Way back in the 1970s, a huge fraction of analytic database management was done via timesharing, specifically in connection with the RAMIS and FOCUS business-intelligence-precursor fourth-generation languages. (Both were written by Gerry Cohen, who built his company Information Builders around the latter one.) The market for remoting-computing business intelligence has never wholly gone away since. Indeed, it’s being revived now, via everything from the analytics part of Salesforce.com to the service category I call data mart outsourcing.
Less successful to date are efforts in the area of pure database software-as-a-service. It seems that if somebody is going for SaaS anyway, they usually want a more complete, integrated offering. The most noteworthy exceptions I can think of to this general rule are Kognitio and Vertica, and they only have a handful of database SaaS customers each. To wit:
1. Kognitio has built a lot of its marketing around database SaaS, which it calls DaaS for data-as-a-service, and runs primarily from its own facility. On a small sample size, it reports a very roughly 50-50 split in new business activity (that’s customers/prospects, not revenue) between DaaS and conventionally licensed software.

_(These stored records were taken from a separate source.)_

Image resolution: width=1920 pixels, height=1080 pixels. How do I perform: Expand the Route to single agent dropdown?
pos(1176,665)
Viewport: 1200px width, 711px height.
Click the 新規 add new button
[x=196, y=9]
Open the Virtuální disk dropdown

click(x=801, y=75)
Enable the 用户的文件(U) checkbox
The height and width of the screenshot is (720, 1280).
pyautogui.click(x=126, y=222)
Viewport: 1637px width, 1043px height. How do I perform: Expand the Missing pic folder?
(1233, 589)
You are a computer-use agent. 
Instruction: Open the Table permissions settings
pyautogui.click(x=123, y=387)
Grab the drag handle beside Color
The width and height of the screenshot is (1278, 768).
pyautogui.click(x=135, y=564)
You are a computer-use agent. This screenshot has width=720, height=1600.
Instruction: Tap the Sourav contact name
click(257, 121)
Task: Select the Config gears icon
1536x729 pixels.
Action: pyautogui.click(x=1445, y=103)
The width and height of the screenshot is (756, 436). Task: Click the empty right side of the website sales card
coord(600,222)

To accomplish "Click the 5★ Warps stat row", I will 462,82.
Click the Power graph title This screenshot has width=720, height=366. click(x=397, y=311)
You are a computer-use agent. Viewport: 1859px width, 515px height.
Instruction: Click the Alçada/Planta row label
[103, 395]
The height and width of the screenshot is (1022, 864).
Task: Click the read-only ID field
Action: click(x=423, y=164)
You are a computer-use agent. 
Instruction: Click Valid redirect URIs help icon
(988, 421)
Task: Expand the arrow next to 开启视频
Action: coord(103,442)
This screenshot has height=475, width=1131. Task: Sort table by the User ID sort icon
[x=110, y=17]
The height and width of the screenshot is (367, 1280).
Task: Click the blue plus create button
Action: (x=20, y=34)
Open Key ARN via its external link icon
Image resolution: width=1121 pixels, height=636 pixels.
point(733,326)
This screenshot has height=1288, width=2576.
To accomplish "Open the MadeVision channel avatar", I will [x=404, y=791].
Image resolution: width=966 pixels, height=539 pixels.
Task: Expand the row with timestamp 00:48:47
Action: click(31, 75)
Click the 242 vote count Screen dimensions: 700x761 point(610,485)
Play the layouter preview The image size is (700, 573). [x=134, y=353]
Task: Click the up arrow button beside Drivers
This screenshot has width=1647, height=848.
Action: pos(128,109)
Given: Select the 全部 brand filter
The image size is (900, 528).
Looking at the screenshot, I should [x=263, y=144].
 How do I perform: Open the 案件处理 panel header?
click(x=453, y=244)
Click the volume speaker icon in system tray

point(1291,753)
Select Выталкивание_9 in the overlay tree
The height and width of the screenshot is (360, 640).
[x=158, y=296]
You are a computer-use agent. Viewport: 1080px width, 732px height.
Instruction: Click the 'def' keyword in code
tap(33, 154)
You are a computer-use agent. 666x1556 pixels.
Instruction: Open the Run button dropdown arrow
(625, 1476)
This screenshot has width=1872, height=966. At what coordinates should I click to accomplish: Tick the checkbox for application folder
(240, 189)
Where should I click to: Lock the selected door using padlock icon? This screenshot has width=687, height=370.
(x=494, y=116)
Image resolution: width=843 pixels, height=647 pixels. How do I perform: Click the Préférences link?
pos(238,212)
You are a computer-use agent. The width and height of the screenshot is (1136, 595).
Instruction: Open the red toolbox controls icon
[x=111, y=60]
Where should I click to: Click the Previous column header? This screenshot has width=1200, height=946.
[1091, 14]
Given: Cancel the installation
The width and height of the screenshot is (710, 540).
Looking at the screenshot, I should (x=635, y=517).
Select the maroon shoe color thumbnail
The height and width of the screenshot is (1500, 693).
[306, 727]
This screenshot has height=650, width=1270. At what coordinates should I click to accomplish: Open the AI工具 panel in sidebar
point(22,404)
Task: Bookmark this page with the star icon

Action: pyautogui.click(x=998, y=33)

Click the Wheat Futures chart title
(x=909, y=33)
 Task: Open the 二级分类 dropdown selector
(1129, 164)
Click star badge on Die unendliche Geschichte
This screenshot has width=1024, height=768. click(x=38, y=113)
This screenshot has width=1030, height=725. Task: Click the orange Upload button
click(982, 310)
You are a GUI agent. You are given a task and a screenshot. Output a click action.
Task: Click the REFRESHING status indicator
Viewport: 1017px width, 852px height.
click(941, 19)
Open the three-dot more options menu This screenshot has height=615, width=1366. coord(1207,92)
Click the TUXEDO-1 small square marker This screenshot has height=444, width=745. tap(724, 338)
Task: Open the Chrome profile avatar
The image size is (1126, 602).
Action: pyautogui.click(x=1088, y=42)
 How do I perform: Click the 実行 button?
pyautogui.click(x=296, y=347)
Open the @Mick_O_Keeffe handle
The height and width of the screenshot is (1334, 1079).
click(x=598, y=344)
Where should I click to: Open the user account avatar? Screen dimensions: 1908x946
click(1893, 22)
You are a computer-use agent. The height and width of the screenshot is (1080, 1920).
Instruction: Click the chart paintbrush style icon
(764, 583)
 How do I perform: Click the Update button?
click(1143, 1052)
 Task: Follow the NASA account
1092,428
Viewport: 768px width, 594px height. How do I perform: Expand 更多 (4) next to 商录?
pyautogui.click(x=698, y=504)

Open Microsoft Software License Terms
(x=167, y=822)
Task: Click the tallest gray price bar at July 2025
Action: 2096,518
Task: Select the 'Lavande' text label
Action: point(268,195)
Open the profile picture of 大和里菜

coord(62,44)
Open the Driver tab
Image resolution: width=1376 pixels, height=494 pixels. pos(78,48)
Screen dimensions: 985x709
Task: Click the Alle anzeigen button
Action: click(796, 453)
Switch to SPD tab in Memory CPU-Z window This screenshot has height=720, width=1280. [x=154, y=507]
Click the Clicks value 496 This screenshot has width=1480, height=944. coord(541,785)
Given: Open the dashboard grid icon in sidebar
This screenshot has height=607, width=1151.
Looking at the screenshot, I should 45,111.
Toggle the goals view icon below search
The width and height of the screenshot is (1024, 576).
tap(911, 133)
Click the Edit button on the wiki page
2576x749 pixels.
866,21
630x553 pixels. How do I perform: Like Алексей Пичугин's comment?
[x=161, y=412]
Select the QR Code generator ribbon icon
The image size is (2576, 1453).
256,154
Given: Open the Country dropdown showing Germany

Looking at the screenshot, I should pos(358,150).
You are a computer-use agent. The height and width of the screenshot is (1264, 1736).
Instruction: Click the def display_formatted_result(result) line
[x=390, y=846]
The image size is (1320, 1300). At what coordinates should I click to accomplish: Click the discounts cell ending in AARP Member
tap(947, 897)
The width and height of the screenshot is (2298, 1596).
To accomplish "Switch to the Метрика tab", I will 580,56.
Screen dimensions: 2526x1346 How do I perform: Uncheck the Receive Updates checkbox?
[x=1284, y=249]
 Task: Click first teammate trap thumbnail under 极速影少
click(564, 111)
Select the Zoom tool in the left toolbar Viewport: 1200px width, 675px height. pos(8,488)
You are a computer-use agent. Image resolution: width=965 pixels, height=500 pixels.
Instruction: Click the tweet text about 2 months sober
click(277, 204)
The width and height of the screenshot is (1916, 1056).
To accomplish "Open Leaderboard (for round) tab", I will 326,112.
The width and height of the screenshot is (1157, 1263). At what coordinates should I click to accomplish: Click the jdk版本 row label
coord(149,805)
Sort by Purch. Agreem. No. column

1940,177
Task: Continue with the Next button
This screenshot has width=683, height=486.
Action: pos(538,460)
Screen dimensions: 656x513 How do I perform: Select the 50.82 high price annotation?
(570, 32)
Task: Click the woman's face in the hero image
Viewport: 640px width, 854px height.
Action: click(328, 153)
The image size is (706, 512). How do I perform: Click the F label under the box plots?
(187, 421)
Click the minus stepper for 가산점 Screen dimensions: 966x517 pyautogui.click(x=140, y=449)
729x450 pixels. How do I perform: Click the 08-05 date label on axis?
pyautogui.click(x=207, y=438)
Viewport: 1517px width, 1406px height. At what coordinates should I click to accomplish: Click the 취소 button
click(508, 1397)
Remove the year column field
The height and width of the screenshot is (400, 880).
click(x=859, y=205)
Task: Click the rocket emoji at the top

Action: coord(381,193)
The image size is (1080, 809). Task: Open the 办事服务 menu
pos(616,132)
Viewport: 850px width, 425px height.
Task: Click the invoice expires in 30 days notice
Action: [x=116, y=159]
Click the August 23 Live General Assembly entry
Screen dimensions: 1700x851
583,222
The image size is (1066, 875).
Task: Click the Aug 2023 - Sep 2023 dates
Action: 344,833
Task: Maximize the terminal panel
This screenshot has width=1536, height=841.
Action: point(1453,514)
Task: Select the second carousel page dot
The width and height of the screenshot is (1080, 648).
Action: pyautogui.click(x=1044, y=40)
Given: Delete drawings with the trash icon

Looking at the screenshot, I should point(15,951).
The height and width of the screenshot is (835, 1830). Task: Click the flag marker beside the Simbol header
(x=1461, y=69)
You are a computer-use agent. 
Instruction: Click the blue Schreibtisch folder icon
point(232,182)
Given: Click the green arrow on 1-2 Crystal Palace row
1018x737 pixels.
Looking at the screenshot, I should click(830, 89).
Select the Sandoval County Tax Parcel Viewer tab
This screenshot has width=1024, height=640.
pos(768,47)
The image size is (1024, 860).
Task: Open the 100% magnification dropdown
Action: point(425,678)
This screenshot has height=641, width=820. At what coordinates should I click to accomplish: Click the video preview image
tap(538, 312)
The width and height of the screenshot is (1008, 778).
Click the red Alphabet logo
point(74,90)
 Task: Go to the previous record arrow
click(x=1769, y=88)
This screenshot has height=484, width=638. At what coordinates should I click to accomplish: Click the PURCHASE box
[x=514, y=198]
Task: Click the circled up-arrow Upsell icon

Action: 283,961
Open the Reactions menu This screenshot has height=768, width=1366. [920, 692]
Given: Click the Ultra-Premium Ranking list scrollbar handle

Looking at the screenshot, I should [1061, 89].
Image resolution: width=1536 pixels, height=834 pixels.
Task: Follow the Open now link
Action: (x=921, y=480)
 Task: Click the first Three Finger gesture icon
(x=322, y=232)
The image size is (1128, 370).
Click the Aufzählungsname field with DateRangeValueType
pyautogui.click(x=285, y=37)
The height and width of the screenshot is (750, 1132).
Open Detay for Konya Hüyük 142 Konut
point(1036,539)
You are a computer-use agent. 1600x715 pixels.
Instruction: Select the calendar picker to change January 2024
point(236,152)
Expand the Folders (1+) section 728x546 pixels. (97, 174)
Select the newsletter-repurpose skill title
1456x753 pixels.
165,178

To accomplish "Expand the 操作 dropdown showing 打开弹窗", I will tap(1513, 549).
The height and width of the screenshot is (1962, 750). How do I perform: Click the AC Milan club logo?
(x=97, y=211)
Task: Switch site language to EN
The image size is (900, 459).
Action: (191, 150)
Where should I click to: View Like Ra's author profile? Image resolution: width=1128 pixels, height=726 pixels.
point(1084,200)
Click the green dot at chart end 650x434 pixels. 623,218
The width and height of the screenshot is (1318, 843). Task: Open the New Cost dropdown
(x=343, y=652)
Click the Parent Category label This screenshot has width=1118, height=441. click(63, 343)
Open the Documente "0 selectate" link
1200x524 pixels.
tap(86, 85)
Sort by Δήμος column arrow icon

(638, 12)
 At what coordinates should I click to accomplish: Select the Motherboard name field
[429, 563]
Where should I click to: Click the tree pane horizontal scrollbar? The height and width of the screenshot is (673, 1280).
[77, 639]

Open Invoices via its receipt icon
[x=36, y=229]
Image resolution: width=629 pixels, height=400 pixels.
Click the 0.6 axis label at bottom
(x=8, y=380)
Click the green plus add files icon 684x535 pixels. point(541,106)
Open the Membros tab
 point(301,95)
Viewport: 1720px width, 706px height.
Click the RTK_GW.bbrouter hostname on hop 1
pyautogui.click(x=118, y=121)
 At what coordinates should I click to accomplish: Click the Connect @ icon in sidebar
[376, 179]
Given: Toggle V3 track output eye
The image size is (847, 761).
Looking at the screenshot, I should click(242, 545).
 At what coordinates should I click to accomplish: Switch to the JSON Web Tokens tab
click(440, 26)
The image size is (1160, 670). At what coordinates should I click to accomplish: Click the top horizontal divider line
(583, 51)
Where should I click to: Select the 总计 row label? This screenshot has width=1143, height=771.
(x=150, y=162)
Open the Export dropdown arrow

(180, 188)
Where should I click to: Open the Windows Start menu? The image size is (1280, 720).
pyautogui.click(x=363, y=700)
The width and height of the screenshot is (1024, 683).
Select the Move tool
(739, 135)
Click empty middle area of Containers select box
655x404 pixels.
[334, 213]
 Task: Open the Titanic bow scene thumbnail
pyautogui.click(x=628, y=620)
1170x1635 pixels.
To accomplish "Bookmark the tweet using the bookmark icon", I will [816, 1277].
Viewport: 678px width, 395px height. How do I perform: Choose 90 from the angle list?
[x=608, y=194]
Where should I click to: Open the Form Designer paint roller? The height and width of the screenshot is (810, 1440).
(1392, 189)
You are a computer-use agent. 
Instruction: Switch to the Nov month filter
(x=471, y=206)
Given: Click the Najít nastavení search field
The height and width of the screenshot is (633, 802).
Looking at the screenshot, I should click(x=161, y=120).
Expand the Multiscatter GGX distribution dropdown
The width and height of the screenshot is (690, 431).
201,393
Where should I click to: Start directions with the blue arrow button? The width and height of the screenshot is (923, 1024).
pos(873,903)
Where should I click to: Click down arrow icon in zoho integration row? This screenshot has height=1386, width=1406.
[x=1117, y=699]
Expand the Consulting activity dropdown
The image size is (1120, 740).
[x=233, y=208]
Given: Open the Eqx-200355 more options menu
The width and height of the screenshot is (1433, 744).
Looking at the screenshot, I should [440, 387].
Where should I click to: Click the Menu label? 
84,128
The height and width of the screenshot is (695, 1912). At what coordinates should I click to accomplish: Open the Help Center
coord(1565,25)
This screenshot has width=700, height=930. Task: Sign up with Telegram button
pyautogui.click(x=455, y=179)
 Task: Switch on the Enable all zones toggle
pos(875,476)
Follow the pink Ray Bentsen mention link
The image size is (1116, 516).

2. Vertica has expressed high hopes for its Amazon cloud offering. Actual production usage has so far only matched part of that, but it isn’t exactly zero either. Specifically, marketing chief Dave Menninger writes by email:
In addition to approximately a dozen POCs running on the cloud at any point in time we have five customers using the cloud on a regular basis. Three of these customers do short lived projects so they start up instances, run them for the duration of a project, and shut them down. They are three different types of orgs: govt agency, pharma consulting org and SaaS provider.
Two financial services companies use the cloud as spare resource/capacity. When they need additional computing resource or capacity they will temporarily move some projects onto the cloud with the anticipation of moving them back off once the capacity constraint is relieved (new hardware arrives, other projects or systems come to an end, etc.
3. 1010data offers its data warehousing product by remote service only. However, unlike Gartner I’m not totally convinced 1010data should be regarded as comparable to DBMS vendors; perhaps it’s more like a SaaS business intelligence provider.